Reproducibility and Replicability in Science
Title | Reproducibility and Replicability in Science PDF eBook |
Author | National Academies of Sciences, Engineering, and Medicine |
Publisher | National Academies Press |
Pages | 257 |
Release | 2019-10-20 |
Genre | Science |
ISBN | 0309486165 |
One of the pathways by which the scientific community confirms the validity of a new scientific discovery is by repeating the research that produced it. When a scientific effort fails to independently confirm the computations or results of a previous study, some fear that it may be a symptom of a lack of rigor in science, while others argue that such an observed inconsistency can be an important precursor to new discovery. Concerns about reproducibility and replicability have been expressed in both scientific and popular media. As these concerns came to light, Congress requested that the National Academies of Sciences, Engineering, and Medicine conduct a study to assess the extent of issues related to reproducibility and replicability and to offer recommendations for improving rigor and transparency in scientific research.

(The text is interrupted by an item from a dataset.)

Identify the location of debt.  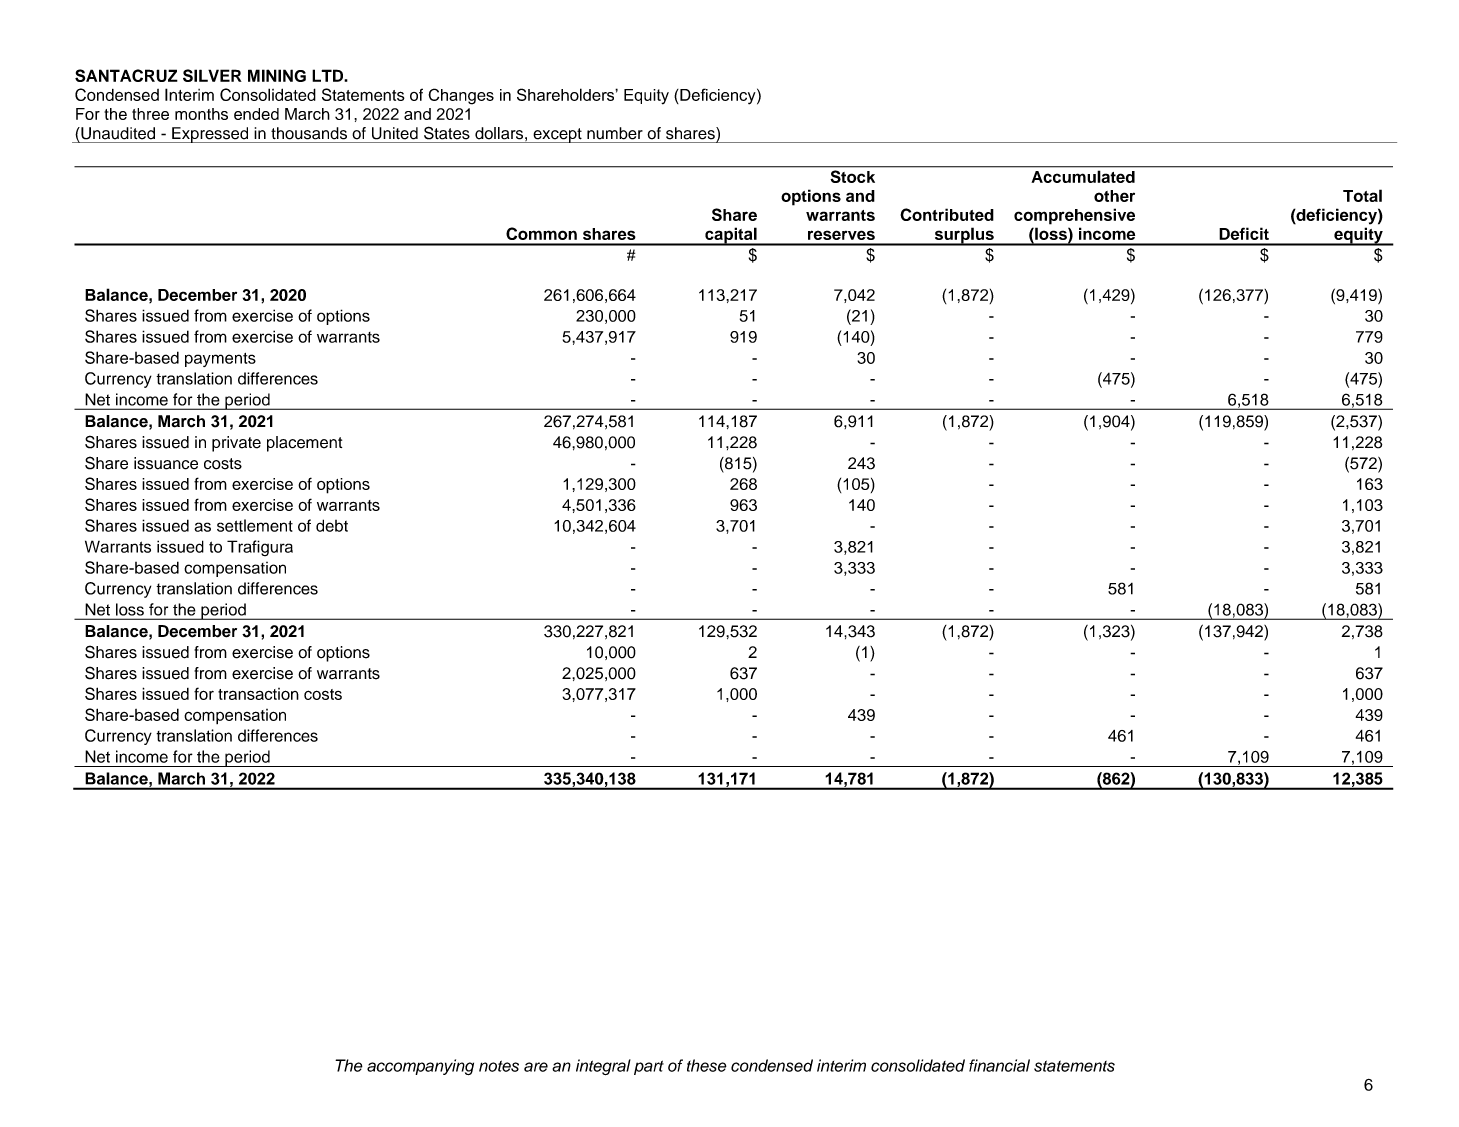
(332, 525).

Reproducibility and Replicability in Science defines reproducibility and replicability and examines the factors that may lead to non-reproducibility and non-replicability in research. Unlike the typical expectation of reproducibility between two computations, expectations about replicability are more nuanced, and in some cases a lack of replicability can aid the process of scientific discovery. This report provides recommendations to researchers, academic institutions, journals, and funders on steps they can take to improve reproducibility and replicability in science.